■ Task input ■
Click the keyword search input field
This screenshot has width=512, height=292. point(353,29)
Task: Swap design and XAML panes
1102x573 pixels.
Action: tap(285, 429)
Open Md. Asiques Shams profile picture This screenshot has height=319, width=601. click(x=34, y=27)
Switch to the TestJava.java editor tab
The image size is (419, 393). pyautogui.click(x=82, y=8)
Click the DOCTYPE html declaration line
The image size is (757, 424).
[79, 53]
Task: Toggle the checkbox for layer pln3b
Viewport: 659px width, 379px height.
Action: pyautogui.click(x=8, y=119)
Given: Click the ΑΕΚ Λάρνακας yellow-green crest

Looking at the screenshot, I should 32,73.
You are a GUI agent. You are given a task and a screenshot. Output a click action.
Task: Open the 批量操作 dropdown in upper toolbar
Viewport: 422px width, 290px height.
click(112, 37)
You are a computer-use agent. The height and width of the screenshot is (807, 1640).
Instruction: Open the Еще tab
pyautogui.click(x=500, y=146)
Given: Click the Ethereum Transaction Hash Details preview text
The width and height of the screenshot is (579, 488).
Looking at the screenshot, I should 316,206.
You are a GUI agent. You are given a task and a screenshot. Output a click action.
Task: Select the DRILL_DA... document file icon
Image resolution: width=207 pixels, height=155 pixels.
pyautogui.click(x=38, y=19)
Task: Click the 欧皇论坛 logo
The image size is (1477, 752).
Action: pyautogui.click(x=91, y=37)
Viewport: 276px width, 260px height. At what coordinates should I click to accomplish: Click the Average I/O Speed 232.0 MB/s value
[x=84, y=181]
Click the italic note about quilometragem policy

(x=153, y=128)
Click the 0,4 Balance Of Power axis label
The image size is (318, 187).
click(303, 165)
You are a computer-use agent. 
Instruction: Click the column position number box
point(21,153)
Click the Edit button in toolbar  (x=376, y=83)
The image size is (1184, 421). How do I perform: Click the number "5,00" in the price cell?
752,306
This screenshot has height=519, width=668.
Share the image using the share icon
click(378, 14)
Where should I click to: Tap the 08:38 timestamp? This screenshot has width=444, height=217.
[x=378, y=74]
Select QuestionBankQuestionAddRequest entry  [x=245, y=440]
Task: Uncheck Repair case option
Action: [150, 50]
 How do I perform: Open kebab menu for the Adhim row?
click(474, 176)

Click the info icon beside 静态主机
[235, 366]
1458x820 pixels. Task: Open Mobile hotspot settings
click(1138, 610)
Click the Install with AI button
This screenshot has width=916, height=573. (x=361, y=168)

■ What is needed ■
Copy all of the data above word for word.

■ Output ■
Click the keyword search input field
This screenshot has width=512, height=292. point(353,29)
Task: Swap design and XAML panes
1102x573 pixels.
Action: tap(285, 429)
Open Md. Asiques Shams profile picture This screenshot has height=319, width=601. click(x=34, y=27)
Switch to the TestJava.java editor tab
The image size is (419, 393). pyautogui.click(x=82, y=8)
Click the DOCTYPE html declaration line
The image size is (757, 424).
[79, 53]
Task: Toggle the checkbox for layer pln3b
Viewport: 659px width, 379px height.
Action: pyautogui.click(x=8, y=119)
Given: Click the ΑΕΚ Λάρνακας yellow-green crest

Looking at the screenshot, I should 32,73.
You are a GUI agent. You are given a task and a screenshot. Output a click action.
Task: Open the 批量操作 dropdown in upper toolbar
Viewport: 422px width, 290px height.
click(112, 37)
You are a computer-use agent. The height and width of the screenshot is (807, 1640).
Instruction: Open the Еще tab
pyautogui.click(x=500, y=146)
Given: Click the Ethereum Transaction Hash Details preview text
The width and height of the screenshot is (579, 488).
Looking at the screenshot, I should 316,206.
You are a GUI agent. You are given a task and a screenshot. Output a click action.
Task: Select the DRILL_DA... document file icon
Image resolution: width=207 pixels, height=155 pixels.
pyautogui.click(x=38, y=19)
Task: Click the 欧皇论坛 logo
The image size is (1477, 752).
Action: pyautogui.click(x=91, y=37)
Viewport: 276px width, 260px height. At what coordinates should I click to accomplish: Click the Average I/O Speed 232.0 MB/s value
[x=84, y=181]
Click the italic note about quilometragem policy

(x=153, y=128)
Click the 0,4 Balance Of Power axis label
The image size is (318, 187).
click(303, 165)
You are a computer-use agent. 
Instruction: Click the column position number box
point(21,153)
Click the Edit button in toolbar  (x=376, y=83)
The image size is (1184, 421). How do I perform: Click the number "5,00" in the price cell?
752,306
This screenshot has height=519, width=668.
Share the image using the share icon
click(378, 14)
Where should I click to: Tap the 08:38 timestamp? This screenshot has width=444, height=217.
[x=378, y=74]
Select QuestionBankQuestionAddRequest entry  [x=245, y=440]
Task: Uncheck Repair case option
Action: [150, 50]
 How do I perform: Open kebab menu for the Adhim row?
click(474, 176)

Click the info icon beside 静态主机
[235, 366]
1458x820 pixels. Task: Open Mobile hotspot settings
click(1138, 610)
Click the Install with AI button
This screenshot has width=916, height=573. (x=361, y=168)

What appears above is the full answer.